(SUPPLIED DATA)

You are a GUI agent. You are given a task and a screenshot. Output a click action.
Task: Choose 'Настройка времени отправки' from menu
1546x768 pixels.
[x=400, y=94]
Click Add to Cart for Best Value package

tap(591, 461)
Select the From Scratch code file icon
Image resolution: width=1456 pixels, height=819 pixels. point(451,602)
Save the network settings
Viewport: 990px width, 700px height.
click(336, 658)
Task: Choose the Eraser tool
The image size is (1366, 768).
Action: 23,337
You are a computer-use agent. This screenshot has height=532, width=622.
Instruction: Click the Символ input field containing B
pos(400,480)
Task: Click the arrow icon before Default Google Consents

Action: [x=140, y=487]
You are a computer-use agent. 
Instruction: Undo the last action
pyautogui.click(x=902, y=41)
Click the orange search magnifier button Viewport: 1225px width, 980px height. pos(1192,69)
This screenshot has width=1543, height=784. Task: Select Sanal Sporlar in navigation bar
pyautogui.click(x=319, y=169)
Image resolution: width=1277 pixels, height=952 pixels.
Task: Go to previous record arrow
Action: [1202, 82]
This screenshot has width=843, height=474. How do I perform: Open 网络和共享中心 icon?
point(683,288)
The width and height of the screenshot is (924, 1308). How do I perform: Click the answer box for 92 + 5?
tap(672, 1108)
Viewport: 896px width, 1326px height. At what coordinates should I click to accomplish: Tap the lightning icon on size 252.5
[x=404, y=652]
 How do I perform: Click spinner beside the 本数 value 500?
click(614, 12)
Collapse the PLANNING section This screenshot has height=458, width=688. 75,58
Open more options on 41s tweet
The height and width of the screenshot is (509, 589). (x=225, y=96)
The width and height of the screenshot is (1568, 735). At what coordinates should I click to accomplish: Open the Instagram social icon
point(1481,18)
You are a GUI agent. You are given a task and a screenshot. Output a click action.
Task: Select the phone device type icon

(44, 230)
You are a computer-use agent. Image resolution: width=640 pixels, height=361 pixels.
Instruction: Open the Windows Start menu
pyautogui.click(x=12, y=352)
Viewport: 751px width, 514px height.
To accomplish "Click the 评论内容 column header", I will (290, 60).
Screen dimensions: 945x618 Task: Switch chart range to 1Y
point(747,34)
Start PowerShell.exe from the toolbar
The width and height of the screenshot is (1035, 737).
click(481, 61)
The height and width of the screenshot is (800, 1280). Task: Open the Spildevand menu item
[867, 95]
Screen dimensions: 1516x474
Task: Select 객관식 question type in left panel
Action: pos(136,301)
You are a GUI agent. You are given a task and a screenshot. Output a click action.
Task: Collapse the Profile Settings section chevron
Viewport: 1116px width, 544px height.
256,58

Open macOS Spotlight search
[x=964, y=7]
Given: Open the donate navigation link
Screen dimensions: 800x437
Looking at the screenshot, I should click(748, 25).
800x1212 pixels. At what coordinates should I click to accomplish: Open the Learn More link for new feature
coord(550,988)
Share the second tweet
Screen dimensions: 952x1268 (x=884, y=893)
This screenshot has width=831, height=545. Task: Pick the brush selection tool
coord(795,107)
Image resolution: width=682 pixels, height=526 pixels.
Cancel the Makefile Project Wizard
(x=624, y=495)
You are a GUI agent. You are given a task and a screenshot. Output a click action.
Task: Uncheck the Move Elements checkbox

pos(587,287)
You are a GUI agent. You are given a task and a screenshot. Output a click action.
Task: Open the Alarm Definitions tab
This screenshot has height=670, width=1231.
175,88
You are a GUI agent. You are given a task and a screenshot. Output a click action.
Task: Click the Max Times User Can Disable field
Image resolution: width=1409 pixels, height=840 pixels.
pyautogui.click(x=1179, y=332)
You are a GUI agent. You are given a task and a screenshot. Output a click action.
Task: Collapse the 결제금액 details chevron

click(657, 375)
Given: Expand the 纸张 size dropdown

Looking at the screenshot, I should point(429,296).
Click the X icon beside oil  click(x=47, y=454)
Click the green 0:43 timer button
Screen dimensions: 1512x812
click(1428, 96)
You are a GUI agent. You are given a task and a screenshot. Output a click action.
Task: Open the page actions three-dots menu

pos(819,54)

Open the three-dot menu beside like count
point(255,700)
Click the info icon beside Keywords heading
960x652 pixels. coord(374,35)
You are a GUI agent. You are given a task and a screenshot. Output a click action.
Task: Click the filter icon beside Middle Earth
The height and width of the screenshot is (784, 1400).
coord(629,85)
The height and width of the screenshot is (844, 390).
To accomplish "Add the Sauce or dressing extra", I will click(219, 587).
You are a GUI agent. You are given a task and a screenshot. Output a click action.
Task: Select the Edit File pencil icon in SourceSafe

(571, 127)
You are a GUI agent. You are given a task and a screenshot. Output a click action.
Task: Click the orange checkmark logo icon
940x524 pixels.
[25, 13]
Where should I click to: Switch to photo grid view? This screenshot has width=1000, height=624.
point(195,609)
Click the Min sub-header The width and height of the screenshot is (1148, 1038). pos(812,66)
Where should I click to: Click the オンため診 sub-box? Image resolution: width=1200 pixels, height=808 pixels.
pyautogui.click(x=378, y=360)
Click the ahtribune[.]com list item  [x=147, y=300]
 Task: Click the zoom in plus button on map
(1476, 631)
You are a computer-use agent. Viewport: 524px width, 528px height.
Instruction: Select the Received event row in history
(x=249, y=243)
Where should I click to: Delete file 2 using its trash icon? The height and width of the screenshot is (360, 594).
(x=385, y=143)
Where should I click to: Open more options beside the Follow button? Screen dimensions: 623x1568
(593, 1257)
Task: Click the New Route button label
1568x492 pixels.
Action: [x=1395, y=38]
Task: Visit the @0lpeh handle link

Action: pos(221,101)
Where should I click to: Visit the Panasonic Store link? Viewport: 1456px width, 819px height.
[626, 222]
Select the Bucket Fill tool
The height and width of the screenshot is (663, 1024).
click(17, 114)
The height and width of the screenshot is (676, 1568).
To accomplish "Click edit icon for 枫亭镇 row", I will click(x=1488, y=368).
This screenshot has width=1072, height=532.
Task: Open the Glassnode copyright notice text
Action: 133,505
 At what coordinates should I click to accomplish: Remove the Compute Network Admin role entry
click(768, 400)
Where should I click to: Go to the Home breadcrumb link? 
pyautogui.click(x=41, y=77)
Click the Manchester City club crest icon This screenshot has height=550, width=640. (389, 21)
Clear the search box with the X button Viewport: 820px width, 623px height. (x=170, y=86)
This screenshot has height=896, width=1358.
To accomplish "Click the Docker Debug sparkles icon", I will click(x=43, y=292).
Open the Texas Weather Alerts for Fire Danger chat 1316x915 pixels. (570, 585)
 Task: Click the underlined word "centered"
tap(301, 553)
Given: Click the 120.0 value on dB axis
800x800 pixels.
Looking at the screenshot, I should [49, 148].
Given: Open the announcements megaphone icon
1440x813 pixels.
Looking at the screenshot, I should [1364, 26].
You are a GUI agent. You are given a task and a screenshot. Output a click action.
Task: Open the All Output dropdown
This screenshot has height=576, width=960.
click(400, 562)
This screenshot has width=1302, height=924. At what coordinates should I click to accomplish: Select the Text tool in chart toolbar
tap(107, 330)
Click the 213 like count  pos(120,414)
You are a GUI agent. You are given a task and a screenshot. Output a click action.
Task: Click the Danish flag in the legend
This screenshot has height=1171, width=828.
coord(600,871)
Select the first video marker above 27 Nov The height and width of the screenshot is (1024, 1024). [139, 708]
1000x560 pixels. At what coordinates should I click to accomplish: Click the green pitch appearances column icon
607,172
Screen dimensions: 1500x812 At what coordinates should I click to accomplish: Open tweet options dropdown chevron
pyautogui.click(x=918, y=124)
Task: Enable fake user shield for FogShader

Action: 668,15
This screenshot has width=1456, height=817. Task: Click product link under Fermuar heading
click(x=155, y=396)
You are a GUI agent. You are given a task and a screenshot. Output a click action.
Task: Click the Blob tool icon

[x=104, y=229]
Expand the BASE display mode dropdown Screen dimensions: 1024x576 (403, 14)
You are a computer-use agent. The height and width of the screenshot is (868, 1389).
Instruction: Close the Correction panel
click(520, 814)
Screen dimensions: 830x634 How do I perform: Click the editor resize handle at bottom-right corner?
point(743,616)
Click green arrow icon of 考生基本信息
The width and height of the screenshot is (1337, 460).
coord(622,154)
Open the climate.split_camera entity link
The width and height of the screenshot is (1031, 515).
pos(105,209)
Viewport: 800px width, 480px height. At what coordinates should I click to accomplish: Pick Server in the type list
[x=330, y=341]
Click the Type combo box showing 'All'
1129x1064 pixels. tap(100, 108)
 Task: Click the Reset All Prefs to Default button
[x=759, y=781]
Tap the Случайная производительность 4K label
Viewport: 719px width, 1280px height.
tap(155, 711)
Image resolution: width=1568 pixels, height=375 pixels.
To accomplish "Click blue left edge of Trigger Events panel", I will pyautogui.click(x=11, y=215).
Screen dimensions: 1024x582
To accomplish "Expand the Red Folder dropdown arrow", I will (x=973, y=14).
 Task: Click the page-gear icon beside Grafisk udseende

(End SUPPLIED DATA)

Give back exactly the lines running from the line that has "Task: Click the Reset" to the end of the entries above.

### SOLUTION FOR THIS PROBLEM
 Task: Click the Reset All Prefs to Default button
[x=759, y=781]
Tap the Случайная производительность 4K label
Viewport: 719px width, 1280px height.
tap(155, 711)
Image resolution: width=1568 pixels, height=375 pixels.
To accomplish "Click blue left edge of Trigger Events panel", I will pyautogui.click(x=11, y=215).
Screen dimensions: 1024x582
To accomplish "Expand the Red Folder dropdown arrow", I will (x=973, y=14).
 Task: Click the page-gear icon beside Grafisk udseende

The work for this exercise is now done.